A novel fast inhibitor to tissue plasminogen activator in plasma, which may be of great pathophysiological significance.

A novel, fast inhibitor to tissue plasminogen activator (t-PA) has been demonstrated in plasma samples. The inhibitor can be titrated in plasma. Upon addition of t-PA to plasma, an inactive complex is formed with an estimated rate constant of about 10(7)M-1s-1. The molecular weight of the complex between t-PA and the inhibitor has been determined as about 120,000. Thus, a molecular weight of about 55,000 would be expected for the inhibitor moiety in the complex. However, by gel filtration of plasma, rich in the inhibitor, an apparent molecular weight of about 200,000 was found.

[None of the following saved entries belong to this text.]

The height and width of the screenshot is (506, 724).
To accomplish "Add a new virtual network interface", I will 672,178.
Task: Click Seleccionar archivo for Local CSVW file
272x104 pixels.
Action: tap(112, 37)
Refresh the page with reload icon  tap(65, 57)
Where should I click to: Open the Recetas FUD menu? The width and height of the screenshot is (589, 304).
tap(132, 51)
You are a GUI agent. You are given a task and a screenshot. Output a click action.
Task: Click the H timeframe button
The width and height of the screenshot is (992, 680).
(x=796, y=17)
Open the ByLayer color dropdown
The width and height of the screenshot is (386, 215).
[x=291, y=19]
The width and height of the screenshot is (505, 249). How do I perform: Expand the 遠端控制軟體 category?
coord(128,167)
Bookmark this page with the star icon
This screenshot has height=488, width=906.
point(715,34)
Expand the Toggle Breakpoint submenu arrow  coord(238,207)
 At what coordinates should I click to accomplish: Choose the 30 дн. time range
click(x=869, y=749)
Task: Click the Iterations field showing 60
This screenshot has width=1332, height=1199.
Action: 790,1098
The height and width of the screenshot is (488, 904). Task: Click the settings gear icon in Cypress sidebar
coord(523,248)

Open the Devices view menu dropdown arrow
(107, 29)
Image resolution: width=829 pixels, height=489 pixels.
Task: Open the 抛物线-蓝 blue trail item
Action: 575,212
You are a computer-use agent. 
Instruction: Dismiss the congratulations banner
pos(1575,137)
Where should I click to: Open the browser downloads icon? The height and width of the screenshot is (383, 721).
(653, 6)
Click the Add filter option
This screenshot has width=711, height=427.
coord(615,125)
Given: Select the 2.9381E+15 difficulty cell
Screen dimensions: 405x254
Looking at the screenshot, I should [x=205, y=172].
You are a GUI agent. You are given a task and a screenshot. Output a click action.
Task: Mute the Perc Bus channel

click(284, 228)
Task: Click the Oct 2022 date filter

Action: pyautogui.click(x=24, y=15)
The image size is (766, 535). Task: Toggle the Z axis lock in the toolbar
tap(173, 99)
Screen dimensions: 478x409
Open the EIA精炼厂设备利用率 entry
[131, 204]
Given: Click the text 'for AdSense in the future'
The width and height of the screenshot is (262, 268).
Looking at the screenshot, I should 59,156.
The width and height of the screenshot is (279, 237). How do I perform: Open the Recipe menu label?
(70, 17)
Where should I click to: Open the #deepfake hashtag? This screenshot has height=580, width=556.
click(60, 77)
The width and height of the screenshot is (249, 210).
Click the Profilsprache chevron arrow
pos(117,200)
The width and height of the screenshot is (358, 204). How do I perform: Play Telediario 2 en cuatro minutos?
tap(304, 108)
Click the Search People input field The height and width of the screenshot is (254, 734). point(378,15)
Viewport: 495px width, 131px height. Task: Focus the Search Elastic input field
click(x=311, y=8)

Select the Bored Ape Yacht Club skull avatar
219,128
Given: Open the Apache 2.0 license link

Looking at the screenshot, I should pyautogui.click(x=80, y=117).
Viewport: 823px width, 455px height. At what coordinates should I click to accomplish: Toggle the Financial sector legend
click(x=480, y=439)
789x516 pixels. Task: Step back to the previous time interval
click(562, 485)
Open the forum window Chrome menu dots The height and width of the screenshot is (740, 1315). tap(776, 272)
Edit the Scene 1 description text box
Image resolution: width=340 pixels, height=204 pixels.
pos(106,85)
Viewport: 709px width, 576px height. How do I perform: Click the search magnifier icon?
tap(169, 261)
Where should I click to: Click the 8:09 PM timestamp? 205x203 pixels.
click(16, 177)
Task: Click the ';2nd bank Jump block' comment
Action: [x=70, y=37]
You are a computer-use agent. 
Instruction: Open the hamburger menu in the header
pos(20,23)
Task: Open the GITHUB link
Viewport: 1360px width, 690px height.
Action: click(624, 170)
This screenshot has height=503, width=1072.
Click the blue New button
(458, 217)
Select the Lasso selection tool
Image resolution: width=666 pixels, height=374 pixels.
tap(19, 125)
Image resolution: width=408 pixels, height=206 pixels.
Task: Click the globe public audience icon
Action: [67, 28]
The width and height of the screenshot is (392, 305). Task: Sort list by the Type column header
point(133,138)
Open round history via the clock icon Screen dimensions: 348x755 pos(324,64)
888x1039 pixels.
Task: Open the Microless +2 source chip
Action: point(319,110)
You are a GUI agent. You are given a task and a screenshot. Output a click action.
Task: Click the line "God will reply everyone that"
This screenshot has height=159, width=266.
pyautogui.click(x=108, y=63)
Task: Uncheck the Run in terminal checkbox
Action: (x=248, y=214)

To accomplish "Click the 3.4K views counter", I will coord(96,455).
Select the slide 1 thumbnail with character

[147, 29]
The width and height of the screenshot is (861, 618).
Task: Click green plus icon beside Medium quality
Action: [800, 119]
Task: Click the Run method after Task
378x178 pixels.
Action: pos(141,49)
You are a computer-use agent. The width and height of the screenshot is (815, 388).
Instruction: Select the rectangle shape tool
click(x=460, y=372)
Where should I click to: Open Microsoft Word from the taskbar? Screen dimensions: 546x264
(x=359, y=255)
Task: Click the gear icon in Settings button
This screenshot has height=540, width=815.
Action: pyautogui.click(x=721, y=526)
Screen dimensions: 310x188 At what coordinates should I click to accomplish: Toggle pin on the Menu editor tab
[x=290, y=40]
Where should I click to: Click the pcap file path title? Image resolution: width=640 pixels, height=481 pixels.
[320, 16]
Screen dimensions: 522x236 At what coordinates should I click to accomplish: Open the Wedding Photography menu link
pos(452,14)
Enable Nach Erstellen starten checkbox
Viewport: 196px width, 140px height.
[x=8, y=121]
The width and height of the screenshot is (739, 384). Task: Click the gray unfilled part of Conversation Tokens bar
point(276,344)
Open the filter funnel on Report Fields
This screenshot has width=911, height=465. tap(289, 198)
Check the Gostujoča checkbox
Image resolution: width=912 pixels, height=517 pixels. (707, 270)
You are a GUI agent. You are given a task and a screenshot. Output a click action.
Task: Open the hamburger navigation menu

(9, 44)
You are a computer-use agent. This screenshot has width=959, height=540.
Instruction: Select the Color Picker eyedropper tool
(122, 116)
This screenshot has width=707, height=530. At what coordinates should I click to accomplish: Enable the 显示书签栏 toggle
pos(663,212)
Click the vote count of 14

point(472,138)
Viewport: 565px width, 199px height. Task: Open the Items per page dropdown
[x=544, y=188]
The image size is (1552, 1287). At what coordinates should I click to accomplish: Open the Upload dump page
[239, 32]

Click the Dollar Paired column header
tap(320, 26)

About 100,000 fold purification of the complex from plasma has been achieved by employing immuno adsorption chromatography (antibodies against porcine t-PA and monoclonal antibodies against human t-PA), ion-exchange chromatography and gel-filtration. Low concentrations of the new t-PA inhibitor were normally found in healthy individuals (0.7 +/- 0.7 U/ml). However, many patients with thrombosis or coronary heart disease had increased levels (3.8 +/- 3.7 U/ml and 2.8 +/- 2.2 U/ml, respectively). In normal pregnancy the concentration of the fast t-PA inhibitor increases linearly from week 10 to the time about term (5.1 +/- 0.9 U/ml). At present the origin as well as the physiological role of this novel t-PA inhibitor remains unclear. The increased levels observed in many patients with thrombotic diseases or in conditions frequently associated with thrombotic complications anticipates a role in the development of thrombosis. However, more work is needed to prove this hypothesis.